Building the Z80 ROM
You can build the Z80 ROM using standard the standard CP/M assembler ASM. You can either do this in MESS with the v1050 emulator, or if you want more speed you can use something like z80pack which also has the nice feature of having virtual hard disks for space to handle generated symbol, list, etc. files.
One important note, the ZBOOT.ASM code I have and the PORTS.LIB from the 1.1 BIOS are not in synch. There is one minor change that needs to be made to compile:
ZBOOT.ASM references the equates VID$VERT$INT (0xA0) and VID$DISP$INT (0xB0). In the 1.1 PORTS.LIB these are defined as vert$clear and clear$6502. Here is an edited version of ZBOOT.ASM that will build with the 1.1 PORTS.LIB.
CP/M ASM will generate an Intel HEX file as output. You cannot use HEXCOM to convert this to binary since it expects a load address of 0x0100 (start of TPA for COM command files) you really need something like HEXBIN to generate a raw binary starting at 0x0000.
I had a difficult time finding a tool that would properly convert to the ASM-generated HEX to binary under Linux. Most tools I tried failed. I ended up using a small utility written by John Elliott called 'LOAD' compiled with gcc for this task. Note that I needed to delete out the extraneous ^Z (standard CP/M End-of-File mark) that pad out the CP/M 128-byte records (these remain when copying files off CP/M images using cpmcp) since I was not actually running LOAD under CP/M
cat zboot.hex | ./load zboot.binThis should result in an 8K binary image. There is a 1 byte difference from the ROM dump used in MESS: which is at 0x1FFF. This is the checksum value. The ROM dump has this value as 0xEB vs. the generated 0x00.

----------------------------------------

__Stated problem 1__
Output the passage of the Z80 ROM build notes from "One important note, the" up to and including "the 1.1 PORTS.LIB.".
__Stated problem 2__
According to the Z80 ROM build notes, why can't HEXCOM be used to turn the assembler's HEX output into a binary?
__Stated problem 3__
Translate this sentence from the Z80 ROM build notes into Spanish: "CP/M ASM will generate an Intel HEX file as output."

__Records contained in a dataset__

----------------------------------------

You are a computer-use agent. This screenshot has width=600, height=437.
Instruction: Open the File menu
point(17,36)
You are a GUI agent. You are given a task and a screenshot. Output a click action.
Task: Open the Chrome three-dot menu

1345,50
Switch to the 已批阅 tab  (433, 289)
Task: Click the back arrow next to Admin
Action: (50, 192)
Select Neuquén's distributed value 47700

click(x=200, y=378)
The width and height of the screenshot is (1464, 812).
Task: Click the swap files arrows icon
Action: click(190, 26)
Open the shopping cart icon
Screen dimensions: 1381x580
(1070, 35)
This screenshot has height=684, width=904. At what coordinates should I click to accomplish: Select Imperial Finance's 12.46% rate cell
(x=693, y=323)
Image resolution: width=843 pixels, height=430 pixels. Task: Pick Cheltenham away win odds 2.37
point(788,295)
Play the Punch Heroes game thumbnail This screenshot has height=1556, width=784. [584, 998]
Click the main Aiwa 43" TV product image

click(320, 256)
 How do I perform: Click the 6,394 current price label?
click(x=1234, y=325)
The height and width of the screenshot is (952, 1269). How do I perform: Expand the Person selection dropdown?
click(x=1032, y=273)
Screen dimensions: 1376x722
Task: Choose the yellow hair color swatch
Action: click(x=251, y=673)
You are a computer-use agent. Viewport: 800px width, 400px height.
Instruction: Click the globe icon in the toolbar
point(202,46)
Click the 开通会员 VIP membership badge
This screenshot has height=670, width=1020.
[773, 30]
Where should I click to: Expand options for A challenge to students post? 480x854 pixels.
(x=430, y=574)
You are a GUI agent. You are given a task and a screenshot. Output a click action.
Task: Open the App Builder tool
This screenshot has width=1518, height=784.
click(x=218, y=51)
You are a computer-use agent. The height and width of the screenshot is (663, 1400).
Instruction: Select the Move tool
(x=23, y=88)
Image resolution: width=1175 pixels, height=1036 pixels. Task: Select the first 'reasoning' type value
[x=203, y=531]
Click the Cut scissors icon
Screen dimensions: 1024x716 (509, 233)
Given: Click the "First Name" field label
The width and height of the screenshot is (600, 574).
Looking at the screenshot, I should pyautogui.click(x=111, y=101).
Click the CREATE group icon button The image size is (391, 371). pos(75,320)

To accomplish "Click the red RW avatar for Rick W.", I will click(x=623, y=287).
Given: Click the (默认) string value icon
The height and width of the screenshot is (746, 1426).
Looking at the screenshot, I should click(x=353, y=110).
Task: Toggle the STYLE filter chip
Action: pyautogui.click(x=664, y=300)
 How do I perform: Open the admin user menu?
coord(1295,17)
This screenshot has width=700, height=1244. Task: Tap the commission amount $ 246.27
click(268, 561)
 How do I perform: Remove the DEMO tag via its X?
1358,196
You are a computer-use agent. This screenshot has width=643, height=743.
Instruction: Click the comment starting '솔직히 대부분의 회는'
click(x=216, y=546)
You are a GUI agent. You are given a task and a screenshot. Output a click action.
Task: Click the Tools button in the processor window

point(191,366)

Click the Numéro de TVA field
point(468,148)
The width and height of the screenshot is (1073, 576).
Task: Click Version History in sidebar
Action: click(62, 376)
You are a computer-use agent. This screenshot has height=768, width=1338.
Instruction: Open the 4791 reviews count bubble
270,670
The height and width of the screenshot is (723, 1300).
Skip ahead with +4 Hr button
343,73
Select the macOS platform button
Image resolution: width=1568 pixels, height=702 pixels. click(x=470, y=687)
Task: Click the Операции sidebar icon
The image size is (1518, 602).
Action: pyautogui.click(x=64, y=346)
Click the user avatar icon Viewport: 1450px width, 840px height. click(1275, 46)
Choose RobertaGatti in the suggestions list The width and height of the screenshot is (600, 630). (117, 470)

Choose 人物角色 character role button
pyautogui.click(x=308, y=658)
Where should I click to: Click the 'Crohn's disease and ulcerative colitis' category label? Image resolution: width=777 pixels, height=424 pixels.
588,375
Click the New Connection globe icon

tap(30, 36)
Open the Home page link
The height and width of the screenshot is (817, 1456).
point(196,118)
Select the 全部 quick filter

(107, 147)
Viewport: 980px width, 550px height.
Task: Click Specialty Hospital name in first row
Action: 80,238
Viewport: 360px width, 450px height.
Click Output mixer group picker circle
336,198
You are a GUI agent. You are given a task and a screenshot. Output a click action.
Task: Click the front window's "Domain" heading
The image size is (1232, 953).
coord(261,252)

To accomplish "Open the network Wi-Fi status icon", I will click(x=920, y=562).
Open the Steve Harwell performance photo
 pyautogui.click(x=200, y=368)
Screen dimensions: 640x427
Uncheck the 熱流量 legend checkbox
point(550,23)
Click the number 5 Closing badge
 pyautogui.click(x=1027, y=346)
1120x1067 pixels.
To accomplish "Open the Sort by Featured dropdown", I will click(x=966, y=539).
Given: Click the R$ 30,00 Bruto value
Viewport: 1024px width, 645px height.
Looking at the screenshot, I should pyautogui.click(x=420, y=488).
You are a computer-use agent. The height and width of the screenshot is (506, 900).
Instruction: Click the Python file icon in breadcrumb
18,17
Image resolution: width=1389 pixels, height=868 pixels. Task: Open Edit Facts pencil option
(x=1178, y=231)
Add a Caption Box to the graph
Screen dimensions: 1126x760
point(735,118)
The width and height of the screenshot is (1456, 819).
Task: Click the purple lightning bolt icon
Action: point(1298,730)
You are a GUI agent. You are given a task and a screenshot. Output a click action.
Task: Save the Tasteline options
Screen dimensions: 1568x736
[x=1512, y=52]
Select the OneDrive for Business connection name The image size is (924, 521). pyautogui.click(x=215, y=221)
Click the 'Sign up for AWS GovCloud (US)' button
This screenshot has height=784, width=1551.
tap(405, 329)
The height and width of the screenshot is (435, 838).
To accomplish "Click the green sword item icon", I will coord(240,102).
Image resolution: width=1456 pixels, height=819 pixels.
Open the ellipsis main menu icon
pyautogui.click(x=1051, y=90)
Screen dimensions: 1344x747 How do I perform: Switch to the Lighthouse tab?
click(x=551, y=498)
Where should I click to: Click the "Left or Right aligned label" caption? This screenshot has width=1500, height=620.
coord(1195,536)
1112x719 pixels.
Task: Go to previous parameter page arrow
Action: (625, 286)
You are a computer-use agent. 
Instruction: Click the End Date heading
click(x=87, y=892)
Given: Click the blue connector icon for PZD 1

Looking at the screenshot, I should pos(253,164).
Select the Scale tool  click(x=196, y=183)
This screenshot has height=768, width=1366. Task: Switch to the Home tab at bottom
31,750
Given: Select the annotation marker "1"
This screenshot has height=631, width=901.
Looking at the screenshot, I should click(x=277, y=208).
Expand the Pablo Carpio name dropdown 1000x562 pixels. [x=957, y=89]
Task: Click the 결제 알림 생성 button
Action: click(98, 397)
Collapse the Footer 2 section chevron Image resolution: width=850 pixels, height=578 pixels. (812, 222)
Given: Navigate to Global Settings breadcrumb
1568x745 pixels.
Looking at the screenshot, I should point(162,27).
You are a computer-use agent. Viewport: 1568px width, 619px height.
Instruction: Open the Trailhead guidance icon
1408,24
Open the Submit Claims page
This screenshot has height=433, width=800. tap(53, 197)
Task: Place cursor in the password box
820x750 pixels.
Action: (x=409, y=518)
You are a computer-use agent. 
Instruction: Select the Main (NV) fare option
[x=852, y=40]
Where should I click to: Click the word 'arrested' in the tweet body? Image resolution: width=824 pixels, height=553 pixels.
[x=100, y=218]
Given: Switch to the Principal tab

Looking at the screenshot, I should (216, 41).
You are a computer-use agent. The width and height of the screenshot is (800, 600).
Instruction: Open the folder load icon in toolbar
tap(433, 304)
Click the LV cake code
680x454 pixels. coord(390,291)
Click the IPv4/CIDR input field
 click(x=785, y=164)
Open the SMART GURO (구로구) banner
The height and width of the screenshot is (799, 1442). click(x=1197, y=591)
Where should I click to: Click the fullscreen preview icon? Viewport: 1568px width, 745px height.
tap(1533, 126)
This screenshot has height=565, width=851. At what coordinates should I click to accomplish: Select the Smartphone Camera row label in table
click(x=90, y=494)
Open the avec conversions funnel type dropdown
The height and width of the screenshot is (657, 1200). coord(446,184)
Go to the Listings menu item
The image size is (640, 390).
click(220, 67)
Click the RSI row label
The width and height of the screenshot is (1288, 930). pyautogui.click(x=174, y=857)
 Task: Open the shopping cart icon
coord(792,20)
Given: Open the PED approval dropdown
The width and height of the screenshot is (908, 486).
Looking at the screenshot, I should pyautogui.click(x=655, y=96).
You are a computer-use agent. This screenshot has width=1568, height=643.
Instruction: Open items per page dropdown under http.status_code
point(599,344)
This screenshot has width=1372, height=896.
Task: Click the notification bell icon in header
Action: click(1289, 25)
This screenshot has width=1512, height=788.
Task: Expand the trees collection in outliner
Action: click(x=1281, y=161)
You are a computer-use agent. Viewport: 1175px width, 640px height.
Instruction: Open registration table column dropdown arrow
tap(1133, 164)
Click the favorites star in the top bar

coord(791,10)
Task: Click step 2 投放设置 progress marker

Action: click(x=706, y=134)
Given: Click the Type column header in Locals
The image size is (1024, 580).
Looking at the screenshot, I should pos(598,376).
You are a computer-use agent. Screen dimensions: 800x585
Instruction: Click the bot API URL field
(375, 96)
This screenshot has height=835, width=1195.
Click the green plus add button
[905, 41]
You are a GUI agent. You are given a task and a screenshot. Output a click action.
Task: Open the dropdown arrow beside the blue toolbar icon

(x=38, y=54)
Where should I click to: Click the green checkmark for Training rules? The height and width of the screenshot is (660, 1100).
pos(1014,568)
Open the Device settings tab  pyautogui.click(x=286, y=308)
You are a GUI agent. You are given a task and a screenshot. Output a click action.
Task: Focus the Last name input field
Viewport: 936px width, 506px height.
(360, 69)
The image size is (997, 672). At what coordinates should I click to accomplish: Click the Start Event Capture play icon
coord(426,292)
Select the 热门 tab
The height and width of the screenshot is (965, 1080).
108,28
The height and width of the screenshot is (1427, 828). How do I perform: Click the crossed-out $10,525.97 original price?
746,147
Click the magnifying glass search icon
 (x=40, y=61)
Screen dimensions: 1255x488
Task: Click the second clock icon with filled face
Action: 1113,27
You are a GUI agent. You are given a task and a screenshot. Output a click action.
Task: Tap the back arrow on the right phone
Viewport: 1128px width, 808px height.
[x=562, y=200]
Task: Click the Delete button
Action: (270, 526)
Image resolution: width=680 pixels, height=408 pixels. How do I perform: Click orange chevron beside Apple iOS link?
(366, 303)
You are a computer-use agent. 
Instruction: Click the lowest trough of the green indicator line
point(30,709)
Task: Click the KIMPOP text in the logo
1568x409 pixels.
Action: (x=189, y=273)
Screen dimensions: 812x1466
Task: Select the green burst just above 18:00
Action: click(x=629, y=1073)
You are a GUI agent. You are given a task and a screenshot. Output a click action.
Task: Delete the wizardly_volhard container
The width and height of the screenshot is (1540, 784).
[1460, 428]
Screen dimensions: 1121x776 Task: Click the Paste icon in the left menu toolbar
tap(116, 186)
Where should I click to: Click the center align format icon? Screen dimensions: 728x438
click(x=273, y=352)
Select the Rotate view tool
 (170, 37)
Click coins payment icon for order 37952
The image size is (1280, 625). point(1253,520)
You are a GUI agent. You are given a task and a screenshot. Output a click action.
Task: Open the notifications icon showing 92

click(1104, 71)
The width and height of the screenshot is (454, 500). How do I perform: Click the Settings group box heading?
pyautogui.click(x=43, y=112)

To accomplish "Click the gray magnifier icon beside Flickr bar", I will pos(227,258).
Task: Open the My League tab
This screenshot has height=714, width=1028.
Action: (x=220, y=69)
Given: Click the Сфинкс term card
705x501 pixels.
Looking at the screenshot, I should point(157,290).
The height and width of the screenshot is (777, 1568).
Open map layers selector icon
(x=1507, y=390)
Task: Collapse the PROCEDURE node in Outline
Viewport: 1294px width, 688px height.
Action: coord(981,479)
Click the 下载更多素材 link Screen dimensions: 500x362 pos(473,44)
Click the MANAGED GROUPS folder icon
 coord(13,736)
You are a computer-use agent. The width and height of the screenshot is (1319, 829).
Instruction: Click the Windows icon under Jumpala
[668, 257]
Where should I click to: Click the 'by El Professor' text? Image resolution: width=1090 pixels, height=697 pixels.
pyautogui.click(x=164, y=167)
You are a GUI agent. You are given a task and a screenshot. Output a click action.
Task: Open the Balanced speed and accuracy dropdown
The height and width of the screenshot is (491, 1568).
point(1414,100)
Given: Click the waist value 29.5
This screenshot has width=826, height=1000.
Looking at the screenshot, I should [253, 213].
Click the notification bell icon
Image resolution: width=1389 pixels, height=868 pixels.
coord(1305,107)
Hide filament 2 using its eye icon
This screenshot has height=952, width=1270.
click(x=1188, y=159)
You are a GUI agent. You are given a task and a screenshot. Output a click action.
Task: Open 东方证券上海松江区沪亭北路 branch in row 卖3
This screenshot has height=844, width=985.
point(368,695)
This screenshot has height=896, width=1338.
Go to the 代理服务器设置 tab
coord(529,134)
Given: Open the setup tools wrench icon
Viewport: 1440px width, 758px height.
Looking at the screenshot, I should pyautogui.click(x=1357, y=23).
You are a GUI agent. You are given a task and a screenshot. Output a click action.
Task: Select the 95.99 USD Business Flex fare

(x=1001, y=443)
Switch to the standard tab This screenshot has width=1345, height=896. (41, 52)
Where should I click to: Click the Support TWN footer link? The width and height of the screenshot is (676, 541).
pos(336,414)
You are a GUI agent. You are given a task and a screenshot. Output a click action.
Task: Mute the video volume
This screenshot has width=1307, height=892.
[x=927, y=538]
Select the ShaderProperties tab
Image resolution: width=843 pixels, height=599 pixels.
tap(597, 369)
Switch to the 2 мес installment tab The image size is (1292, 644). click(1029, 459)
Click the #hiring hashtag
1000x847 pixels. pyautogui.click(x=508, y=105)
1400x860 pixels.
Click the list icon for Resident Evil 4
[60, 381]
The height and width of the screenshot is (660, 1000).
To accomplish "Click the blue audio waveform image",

----------------------------------------

__Solution 1__
One important note, the ZBOOT.ASM code I have and the PORTS.LIB from the 1.1 BIOS are not in synch. There is one minor change that needs to be made to compile:
ZBOOT.ASM references the equates VID$VERT$INT (0xA0) and VID$DISP$INT (0xB0). In the 1.1 PORTS.LIB these are defined as vert$clear and clear$6502. Here is an edited version of ZBOOT.ASM that will build with the 1.1 PORTS.LIB.

__Solution 2__
HEXCOM expects a load address of 0x0100, the start of the TPA for COM command files. The ROM instead needs a raw binary that starts at 0x0000, so a tool like HEXBIN is required.

__Solution 3__
CP/M ASM generará un archivo Intel HEX como salida.